Work instruction -
An exact copy, beginning at the line containing "Instruction: Click the" and ending at the final line of the records that follow, is the answer; it has no pictures and no other text.

Available records -
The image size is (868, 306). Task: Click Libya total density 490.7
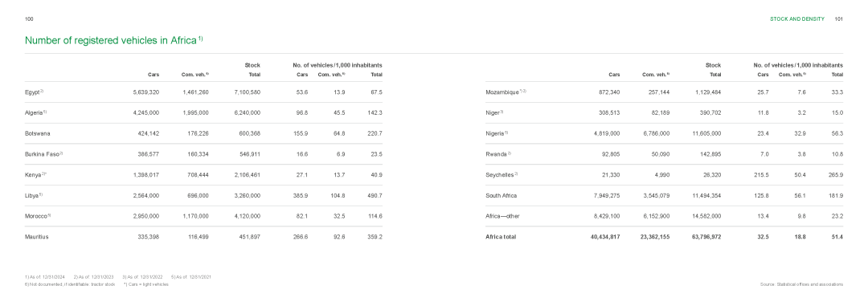(375, 195)
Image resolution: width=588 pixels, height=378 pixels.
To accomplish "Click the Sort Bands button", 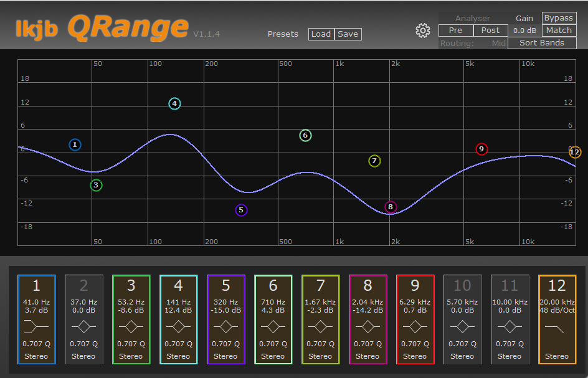I will [x=542, y=43].
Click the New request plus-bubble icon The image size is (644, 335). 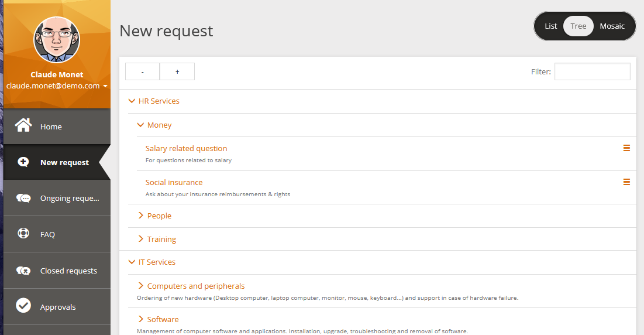coord(23,162)
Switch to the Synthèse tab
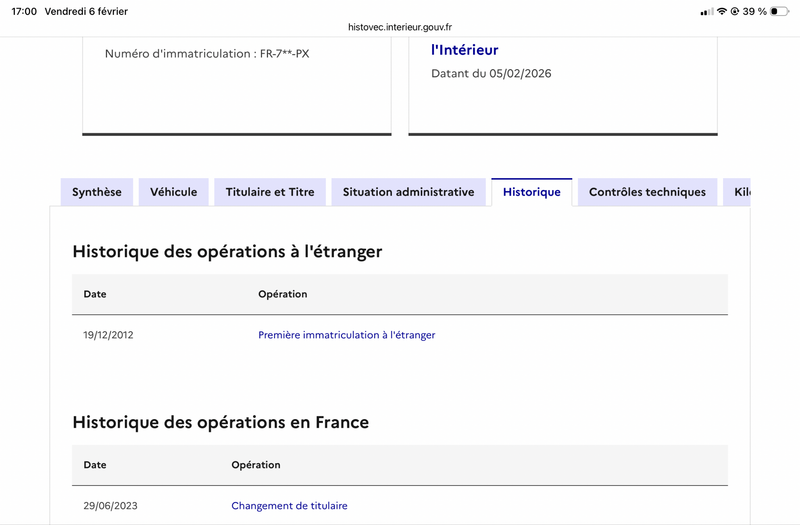The width and height of the screenshot is (800, 525). pyautogui.click(x=97, y=192)
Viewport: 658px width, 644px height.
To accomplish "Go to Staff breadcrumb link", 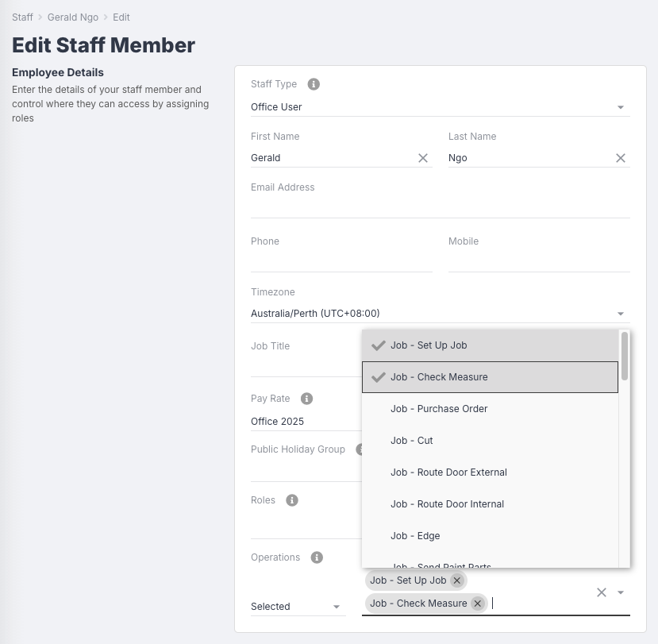I will pos(22,17).
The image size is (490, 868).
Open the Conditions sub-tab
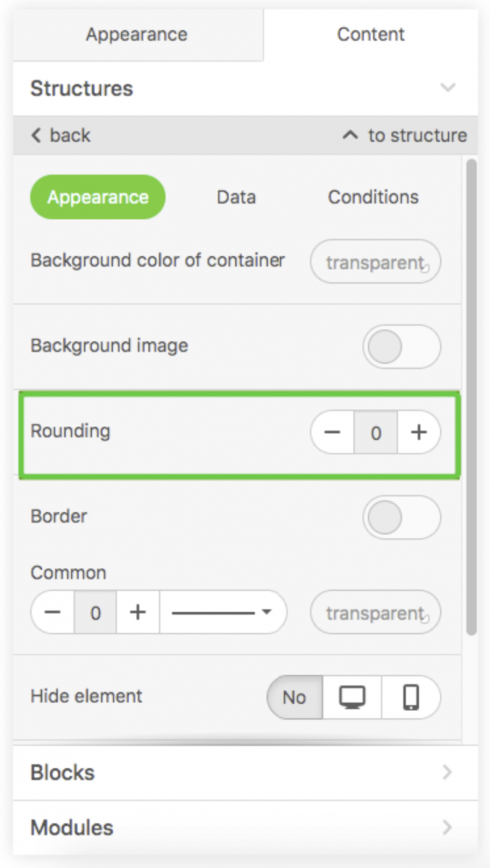pyautogui.click(x=373, y=197)
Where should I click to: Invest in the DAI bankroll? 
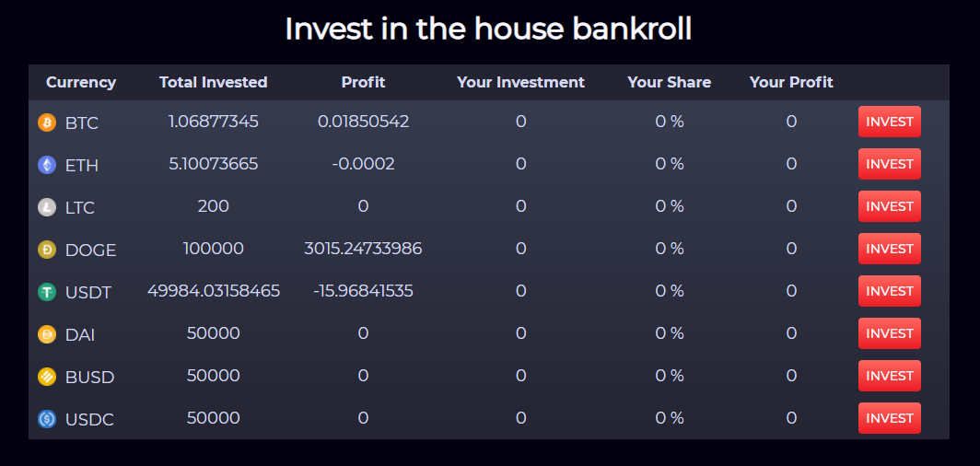click(890, 333)
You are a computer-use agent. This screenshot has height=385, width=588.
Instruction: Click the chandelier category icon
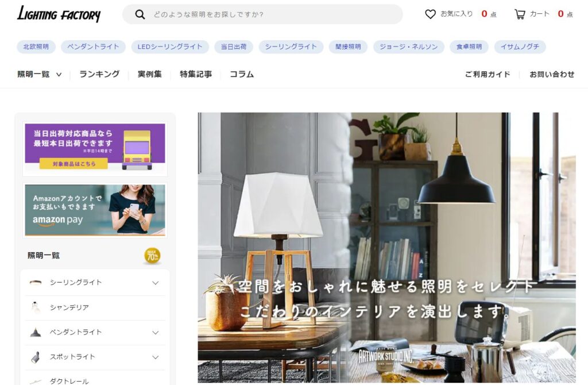click(x=36, y=307)
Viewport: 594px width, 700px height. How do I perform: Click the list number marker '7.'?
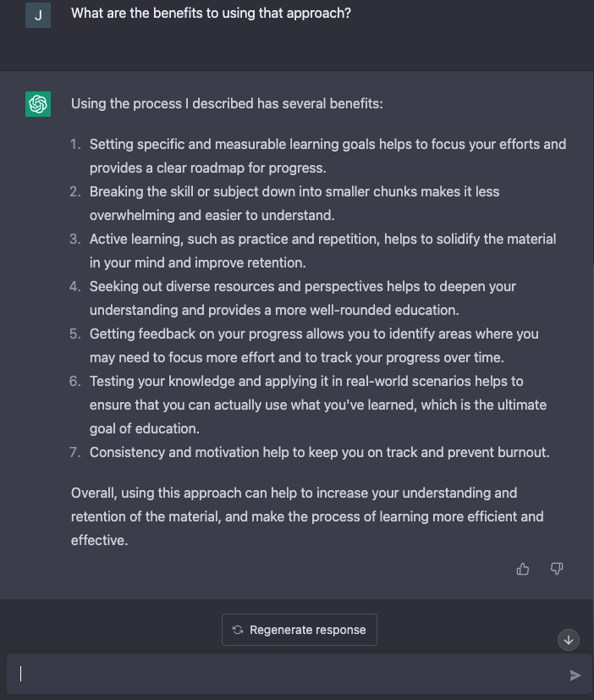click(x=75, y=452)
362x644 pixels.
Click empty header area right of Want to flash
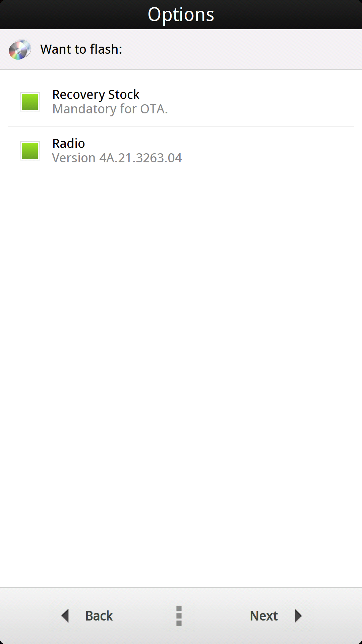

Reply -
Instruction: Click the chandelier category icon
click(x=36, y=307)
Viewport: 594px width, 700px height. How do I perform: Click the list number marker '7.'?
click(x=75, y=452)
362x644 pixels.
Click empty header area right of Want to flash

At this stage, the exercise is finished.